A VIMBO – or Vendor-Initiated Management Buy-Out to give it its full title – can be an effective way for a business owner to realise some value from their business and put a robust succession plan in place. We advised a client through this process recently, and their situation gives a good example of why, in the right circumstances, this approach can work well for all parties. The owners of the business in question were already receiving wealth management advice from Progeny and when they explained their corporate circumstances we were delighted to assist them in this next stage of their commercial journey too.
The business itself had been very successful over the years and its owners had reached the stage where they were ready to sell it and realise some value. Their first move was to take the business to market, to see what their options were in terms of potential buyers.

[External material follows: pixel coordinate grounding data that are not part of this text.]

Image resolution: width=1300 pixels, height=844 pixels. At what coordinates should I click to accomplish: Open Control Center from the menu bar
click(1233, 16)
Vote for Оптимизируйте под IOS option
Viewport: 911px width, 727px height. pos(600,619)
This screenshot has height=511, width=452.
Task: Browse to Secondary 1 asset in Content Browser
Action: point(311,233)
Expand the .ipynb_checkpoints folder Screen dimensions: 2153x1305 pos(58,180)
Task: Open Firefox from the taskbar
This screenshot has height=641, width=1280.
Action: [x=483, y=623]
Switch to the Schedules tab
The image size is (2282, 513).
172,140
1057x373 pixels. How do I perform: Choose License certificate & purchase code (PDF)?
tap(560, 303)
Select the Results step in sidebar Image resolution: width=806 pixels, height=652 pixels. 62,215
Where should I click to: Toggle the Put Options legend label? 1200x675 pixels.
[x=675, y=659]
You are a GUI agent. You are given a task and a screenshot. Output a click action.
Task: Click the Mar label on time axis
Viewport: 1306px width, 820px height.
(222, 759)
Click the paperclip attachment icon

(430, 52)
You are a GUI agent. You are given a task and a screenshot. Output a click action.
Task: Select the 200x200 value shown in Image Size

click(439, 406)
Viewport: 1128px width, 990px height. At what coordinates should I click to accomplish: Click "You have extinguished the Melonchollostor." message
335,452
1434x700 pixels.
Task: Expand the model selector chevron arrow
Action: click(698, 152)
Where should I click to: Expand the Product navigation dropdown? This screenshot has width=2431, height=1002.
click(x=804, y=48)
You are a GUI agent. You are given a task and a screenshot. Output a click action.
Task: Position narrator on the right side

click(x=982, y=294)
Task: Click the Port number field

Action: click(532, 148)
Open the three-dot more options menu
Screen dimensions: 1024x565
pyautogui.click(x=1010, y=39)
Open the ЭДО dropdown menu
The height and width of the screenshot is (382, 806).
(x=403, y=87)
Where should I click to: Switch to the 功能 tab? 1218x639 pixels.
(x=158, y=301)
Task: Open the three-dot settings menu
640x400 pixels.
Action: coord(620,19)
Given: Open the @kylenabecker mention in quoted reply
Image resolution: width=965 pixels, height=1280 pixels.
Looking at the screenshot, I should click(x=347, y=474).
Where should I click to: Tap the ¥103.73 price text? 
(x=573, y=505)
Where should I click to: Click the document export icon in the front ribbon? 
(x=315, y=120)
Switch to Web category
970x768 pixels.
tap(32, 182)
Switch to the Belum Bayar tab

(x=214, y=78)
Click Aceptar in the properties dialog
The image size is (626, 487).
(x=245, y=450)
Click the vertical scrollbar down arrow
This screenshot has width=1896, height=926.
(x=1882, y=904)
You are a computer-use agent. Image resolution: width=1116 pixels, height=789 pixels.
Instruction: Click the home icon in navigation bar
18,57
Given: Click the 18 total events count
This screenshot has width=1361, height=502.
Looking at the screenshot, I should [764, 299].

However, as they were in a sector where the climate for buying and selling businesses of this type wasn’t particularly buoyant, they didn’t receive a high level of interest from third parties.
We sat down with them again to look at their situation and reassess their options. There was plenty of cash in the business. The current owners were ready to start making the transition away from the everyday running of the business but were still open to having a presence in the short term. There was also a strong second tier of management in place below the owner-managers of the business who were capable of taking on ownership. This is when we suggested they consider a VIMBO.
How Does a VIMBO Work?
A VIMBO is when the existing owners approach the current managers and suggest they buy the company from them.
Unlike a normal Management Buy-Out (MBO), when the management of the business approaches the owners with an offer to buy them out, a VIMBO is the other way around. It’s when the existing owners approach the current managers and suggest they buy the company from them. Rather than raising private equity investment and/or bank debt to acquire the business, the management can use the cash in the business, and the business’ ability to generate more cash in the future, to buy it.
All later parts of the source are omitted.